| Requirements |
In the records below, from the start through the line containing "click(x=106, y=706)", rename "Viewport" to "Canvas" and reproduce those lines with nothing else changed.

═════ Data entries

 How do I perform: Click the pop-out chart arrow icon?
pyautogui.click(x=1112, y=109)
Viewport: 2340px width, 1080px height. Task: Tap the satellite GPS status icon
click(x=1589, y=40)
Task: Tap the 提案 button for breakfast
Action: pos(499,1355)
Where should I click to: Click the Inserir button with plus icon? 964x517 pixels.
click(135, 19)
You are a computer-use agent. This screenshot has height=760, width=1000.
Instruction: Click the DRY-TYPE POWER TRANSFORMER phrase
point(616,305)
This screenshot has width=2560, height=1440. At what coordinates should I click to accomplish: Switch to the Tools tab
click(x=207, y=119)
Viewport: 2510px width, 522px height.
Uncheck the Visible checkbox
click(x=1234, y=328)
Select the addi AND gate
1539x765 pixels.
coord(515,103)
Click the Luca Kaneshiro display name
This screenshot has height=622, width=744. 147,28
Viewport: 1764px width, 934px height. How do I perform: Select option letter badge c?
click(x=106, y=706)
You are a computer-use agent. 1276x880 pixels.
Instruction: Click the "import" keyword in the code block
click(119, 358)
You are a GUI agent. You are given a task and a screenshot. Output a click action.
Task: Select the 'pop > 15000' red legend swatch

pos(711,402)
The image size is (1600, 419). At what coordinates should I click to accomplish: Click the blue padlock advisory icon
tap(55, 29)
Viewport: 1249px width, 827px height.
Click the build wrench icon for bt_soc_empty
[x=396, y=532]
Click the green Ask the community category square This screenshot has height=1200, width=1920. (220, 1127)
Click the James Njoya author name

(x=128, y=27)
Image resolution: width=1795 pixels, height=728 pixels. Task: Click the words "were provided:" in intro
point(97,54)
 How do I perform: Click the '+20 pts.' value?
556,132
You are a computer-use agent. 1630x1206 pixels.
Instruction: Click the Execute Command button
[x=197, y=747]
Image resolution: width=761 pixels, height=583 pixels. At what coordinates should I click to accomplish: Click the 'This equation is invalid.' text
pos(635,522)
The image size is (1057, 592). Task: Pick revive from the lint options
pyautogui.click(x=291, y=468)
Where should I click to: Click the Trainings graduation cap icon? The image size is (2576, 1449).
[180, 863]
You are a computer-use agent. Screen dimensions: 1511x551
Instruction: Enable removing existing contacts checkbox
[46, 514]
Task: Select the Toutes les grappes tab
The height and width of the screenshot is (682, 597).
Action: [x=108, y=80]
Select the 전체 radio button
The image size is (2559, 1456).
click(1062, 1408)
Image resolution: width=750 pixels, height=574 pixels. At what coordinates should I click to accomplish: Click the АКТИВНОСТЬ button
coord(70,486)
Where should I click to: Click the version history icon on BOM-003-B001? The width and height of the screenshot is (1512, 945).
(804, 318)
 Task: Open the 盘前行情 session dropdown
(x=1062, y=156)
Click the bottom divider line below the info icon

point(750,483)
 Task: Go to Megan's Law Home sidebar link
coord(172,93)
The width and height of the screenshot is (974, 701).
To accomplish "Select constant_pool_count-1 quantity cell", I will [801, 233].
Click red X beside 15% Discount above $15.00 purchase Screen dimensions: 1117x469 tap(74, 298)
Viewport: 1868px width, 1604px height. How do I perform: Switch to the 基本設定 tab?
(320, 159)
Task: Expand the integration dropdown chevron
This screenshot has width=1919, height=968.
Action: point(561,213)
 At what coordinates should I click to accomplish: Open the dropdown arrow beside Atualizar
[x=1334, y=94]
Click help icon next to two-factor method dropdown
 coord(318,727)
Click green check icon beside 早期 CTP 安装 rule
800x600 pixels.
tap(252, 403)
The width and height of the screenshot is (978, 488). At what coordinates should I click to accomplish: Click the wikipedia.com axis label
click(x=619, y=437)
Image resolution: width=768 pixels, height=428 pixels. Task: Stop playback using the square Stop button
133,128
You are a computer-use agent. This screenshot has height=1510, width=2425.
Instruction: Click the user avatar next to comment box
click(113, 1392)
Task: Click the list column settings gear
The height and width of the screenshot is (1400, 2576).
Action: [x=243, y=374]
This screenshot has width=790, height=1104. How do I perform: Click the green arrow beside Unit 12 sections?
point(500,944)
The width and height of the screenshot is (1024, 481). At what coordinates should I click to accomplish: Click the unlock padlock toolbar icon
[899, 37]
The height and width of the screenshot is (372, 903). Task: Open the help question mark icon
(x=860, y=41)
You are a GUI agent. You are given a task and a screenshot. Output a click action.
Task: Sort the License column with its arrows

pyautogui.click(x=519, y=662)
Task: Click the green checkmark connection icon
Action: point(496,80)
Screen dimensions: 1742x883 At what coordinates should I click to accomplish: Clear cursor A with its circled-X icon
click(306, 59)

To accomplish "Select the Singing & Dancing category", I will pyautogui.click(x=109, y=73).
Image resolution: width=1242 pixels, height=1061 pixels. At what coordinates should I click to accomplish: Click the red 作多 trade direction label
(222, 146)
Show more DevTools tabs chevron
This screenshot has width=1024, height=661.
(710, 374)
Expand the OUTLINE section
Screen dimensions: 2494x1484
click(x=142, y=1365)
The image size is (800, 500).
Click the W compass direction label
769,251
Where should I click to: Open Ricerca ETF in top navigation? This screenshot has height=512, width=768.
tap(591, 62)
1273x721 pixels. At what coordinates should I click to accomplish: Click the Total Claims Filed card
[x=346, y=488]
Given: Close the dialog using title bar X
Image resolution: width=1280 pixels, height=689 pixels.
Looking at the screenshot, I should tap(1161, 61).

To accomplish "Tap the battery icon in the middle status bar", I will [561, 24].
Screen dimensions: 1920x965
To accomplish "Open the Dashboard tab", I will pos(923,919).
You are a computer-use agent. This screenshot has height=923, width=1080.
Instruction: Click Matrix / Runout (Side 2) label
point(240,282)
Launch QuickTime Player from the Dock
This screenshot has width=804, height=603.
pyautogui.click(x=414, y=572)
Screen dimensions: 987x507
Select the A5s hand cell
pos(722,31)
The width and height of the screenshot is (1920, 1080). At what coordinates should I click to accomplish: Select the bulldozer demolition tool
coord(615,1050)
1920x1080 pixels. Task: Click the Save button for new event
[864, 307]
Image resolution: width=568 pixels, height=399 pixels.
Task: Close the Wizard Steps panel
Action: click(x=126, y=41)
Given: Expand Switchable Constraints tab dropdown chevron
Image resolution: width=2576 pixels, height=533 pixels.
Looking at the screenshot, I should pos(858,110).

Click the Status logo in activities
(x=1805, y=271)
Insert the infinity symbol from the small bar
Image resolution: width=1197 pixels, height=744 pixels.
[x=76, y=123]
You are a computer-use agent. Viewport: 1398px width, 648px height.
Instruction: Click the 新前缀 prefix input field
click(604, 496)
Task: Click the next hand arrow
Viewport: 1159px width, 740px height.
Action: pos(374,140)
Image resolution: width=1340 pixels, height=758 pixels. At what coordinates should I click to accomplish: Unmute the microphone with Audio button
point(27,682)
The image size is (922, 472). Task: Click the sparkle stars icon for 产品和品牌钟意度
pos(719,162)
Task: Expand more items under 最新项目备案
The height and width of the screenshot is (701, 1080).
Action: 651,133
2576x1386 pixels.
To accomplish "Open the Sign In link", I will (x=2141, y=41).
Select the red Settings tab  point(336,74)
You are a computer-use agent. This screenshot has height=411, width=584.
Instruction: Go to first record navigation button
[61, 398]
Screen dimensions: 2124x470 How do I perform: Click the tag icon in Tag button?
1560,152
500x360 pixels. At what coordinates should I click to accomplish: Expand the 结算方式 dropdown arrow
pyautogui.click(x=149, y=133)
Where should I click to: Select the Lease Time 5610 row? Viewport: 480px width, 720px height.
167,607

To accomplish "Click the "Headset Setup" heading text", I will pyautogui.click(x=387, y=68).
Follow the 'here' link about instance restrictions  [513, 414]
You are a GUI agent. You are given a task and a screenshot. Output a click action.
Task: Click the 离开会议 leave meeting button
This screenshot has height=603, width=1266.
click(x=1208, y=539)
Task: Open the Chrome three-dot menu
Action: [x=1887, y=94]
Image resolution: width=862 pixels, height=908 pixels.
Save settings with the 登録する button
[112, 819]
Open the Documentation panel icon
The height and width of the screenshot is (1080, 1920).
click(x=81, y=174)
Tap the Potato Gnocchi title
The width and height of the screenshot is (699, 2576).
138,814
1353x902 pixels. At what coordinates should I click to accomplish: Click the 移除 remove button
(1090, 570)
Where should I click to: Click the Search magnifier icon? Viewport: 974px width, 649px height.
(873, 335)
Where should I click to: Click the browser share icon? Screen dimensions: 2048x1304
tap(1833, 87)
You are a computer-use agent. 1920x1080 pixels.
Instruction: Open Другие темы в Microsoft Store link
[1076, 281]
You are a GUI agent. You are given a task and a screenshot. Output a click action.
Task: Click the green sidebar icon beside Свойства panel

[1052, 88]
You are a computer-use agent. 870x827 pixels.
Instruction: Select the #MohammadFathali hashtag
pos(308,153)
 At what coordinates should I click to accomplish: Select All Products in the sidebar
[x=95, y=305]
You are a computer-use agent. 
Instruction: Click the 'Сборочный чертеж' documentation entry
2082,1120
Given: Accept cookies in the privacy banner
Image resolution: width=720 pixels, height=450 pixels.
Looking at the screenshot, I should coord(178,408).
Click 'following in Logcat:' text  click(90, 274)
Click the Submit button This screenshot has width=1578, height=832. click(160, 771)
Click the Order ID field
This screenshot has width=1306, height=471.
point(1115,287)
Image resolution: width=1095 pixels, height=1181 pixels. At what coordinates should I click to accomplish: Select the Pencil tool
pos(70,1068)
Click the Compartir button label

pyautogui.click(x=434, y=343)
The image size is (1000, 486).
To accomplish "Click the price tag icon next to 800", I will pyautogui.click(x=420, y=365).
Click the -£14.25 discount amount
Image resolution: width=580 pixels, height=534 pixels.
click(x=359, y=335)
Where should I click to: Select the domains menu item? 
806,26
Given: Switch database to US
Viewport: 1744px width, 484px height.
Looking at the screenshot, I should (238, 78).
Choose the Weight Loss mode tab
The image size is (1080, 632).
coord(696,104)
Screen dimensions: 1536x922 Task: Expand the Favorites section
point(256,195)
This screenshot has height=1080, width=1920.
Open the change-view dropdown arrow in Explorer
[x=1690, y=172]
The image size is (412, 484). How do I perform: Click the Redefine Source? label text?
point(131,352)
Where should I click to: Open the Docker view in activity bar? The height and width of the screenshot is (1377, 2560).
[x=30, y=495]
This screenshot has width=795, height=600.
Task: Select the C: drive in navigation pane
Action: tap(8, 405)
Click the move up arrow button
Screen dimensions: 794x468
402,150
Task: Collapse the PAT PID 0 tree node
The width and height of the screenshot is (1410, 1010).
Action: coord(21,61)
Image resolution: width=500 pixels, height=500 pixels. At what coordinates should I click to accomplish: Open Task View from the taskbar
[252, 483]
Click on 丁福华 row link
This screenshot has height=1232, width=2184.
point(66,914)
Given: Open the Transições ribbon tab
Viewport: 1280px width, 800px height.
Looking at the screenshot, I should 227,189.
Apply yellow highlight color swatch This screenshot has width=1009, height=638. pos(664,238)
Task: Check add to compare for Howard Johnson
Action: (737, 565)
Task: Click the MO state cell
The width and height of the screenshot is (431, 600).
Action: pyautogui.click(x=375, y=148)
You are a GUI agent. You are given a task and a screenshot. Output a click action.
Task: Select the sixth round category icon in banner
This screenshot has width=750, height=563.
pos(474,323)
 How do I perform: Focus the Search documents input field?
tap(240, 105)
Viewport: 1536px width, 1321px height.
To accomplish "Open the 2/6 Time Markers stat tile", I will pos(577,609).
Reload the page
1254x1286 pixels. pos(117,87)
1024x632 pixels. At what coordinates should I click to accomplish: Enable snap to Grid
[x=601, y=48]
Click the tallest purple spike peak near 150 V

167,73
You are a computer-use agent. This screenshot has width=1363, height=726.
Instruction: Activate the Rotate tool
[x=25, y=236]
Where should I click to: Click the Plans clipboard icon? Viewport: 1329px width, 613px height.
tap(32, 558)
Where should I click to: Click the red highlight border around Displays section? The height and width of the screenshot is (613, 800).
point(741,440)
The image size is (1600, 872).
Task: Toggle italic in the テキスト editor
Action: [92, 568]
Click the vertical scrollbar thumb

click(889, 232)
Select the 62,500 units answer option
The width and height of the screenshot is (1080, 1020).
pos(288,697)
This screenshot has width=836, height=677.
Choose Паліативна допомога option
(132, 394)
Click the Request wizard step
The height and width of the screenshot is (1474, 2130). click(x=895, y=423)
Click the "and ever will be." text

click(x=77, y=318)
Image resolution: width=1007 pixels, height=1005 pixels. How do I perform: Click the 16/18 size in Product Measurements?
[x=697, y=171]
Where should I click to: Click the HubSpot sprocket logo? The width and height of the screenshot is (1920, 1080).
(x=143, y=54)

══════════

| Task output |
 How do I perform: Click the pop-out chart arrow icon?
pyautogui.click(x=1112, y=109)
Canvas: 2340px width, 1080px height. Task: Tap the satellite GPS status icon
click(x=1589, y=40)
Task: Tap the 提案 button for breakfast
Action: pos(499,1355)
Where should I click to: Click the Inserir button with plus icon? 964x517 pixels.
click(135, 19)
You are a computer-use agent. This screenshot has height=760, width=1000.
Instruction: Click the DRY-TYPE POWER TRANSFORMER phrase
point(616,305)
This screenshot has width=2560, height=1440. At what coordinates should I click to accomplish: Switch to the Tools tab
click(x=207, y=119)
Canvas: 2510px width, 522px height.
Uncheck the Visible checkbox
click(x=1234, y=328)
Select the addi AND gate
1539x765 pixels.
coord(515,103)
Click the Luca Kaneshiro display name
This screenshot has height=622, width=744. 147,28
Canvas: 1764px width, 934px height. How do I perform: Select option letter badge c?
click(x=106, y=706)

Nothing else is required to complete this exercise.